Deletion Of The Ion Channel TRPV4 Is Not Protective In A Mouse Model Of Sepsis

C.A. Sand, A. Starr, A.D. Grant, M. Nandi. King's College London, London, UK

Sepsis is a systemic inflammatory response syndrome triggered by microbial infection that can progress to septic shock, encompassing cardiovascular collapse, insufficient tissue perfusion and multi-organ failure (1). There is increasing evidence that Transient Receptor Potential (TRP) ion channels can modulate vascular function. The cation channel TRP Vanilloid 4 (TRPV4) is expressed in vascular endothelium and causes vasodilatation through stimulation of nitric oxide release or direct hyperpolarisation of vascular smooth muscle (2). Excessive TRPV4 activation leads to profound hypotension and circulatory collapse – both key features of sepsis pathogenesis (3). Based on our observation of endotoxin-induced sensitisation of TRPV4 activity in vascular cells, we hypothesised that loss of TRPV4 signaling would be protective against cardiovascular dysfunction in a mouse model of sepsis (endotoxaemia).

Multi-parameter monitoring of conscious systemic haemodynamics (following radiotelemetry probe implantation), mesenteric microvascular blood flow (laser speckle contrast imaging) and blood biochemistry (iSTAT blood gas analysis) was carried out in male wild type (+/+) or TRPV4 knockout (-/-) C57Bl/6 mice (25-30 g). Baseline haemodynamics were recorded over 2 weeks after which endotoxaemia was induced by a single intravenous injection of lipopolysaccharide (LPS; 12 mg/kg) and systemic haemodynamics monitored for up to 24 hrs. Blood flow recording was then conducted under terminal anaesthesia after which a terminal inferior vena cava bleed was obtained for haematological/biochemical analysis. All procedures were carried out under isoflurane (2%) anaesthesia.

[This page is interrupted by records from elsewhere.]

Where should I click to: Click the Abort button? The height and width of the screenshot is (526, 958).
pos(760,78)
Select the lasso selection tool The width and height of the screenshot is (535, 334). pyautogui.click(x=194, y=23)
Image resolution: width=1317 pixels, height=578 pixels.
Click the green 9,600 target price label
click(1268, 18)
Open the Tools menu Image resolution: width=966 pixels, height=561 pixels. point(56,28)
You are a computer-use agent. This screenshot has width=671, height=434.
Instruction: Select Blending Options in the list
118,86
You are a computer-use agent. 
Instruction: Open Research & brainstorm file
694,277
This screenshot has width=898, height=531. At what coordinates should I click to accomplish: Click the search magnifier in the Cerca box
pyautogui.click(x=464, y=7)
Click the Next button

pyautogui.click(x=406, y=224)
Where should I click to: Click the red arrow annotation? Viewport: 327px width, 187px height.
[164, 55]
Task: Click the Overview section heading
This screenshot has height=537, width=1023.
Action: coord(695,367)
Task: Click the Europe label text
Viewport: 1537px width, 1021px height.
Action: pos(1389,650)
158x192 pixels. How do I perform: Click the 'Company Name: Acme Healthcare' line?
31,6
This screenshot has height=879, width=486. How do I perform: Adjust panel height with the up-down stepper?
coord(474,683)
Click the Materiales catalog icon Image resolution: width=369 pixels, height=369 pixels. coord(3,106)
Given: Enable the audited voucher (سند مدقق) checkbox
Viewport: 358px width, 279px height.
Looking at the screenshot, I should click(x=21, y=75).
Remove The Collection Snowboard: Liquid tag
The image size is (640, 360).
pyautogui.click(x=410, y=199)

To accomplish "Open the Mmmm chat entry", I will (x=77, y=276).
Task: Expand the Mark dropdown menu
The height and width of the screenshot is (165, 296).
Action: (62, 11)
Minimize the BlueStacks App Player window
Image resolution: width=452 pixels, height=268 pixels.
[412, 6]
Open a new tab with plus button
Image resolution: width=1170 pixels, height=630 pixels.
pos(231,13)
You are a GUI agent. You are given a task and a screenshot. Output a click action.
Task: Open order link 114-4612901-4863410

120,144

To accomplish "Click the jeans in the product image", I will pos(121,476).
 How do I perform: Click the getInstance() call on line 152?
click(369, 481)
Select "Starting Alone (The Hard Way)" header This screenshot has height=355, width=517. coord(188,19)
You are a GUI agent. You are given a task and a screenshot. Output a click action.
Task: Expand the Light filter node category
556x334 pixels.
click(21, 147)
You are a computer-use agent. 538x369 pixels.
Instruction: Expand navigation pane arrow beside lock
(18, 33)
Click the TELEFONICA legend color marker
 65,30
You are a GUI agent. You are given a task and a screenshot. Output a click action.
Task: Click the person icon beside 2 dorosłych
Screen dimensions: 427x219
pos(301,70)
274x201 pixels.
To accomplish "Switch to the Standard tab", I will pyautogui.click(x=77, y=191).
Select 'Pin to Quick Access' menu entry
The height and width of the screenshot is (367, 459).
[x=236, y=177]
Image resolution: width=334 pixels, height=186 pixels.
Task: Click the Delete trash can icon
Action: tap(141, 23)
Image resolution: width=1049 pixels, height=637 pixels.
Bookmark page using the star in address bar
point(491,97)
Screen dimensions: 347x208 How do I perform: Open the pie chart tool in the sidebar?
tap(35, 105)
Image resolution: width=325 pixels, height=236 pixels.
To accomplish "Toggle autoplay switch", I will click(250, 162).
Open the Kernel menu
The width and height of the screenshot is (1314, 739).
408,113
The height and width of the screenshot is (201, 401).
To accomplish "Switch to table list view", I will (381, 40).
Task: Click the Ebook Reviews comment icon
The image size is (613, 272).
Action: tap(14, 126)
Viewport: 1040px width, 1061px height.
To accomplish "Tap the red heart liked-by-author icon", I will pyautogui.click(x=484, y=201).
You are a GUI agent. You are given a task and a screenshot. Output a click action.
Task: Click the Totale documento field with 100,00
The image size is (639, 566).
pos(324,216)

No significant differences were observed in baseline haemodynamics or mesenteric blood flow, although TRPV4-/- mice exhibited a trend towards hypotension, relative to TRPV4+/+ littermates. Naïve TRPV4-/- mice were also significantly acidotic relative to +/+ counterparts (blood pH: 7.19 ± 0.03 vs. 7.31 ± 0.01, respectively; p<0.05, 1-way ANOVA + Bonferroni post-hoc test, n=9). Following induction of sepsis, all mice became significantly hypotensive, though there was no significant difference in the degree of hypotension between TRPV4-/- and TRPV4+/+ mice [Δmean arterial pressure (95% CI): -13.08 mmHg (-24.07 to -2.09) vs. -12.95 mmHg (-25.23 to +0.66), respectively, ns]. TRPV4-/- mice exhibited a higher sepsis severity score (assigned in a blinded manner based on posture, mobility, gait, piloerection and aversion to touch; p<0.05, 1-way ANOVA + Bonferroni post-hoc test) as well as a trend towards exaggerated hypothermia relative to TRPV4+/+ counterparts. While septic TRPV4+/+ mice became significantly hypernatraemic relative to the naïve state (155.9 ± 0.9 mM vs. 150.3 ± 1.7 mM, respectively), this was not observed in septic TRPV4-/- mice (150.6 ± 1.0 mM vs. 150.2 ± 0.9 mM). Mesenteric blood flow was inhibited by topical application of the TRPV4 agonist GSK1016790A (1µM; -7.6 ± 1.3%) in naïve TRPV4+/+ mice, but enhanced 24 hr following LPS injection (+12.1 ± 6.2%).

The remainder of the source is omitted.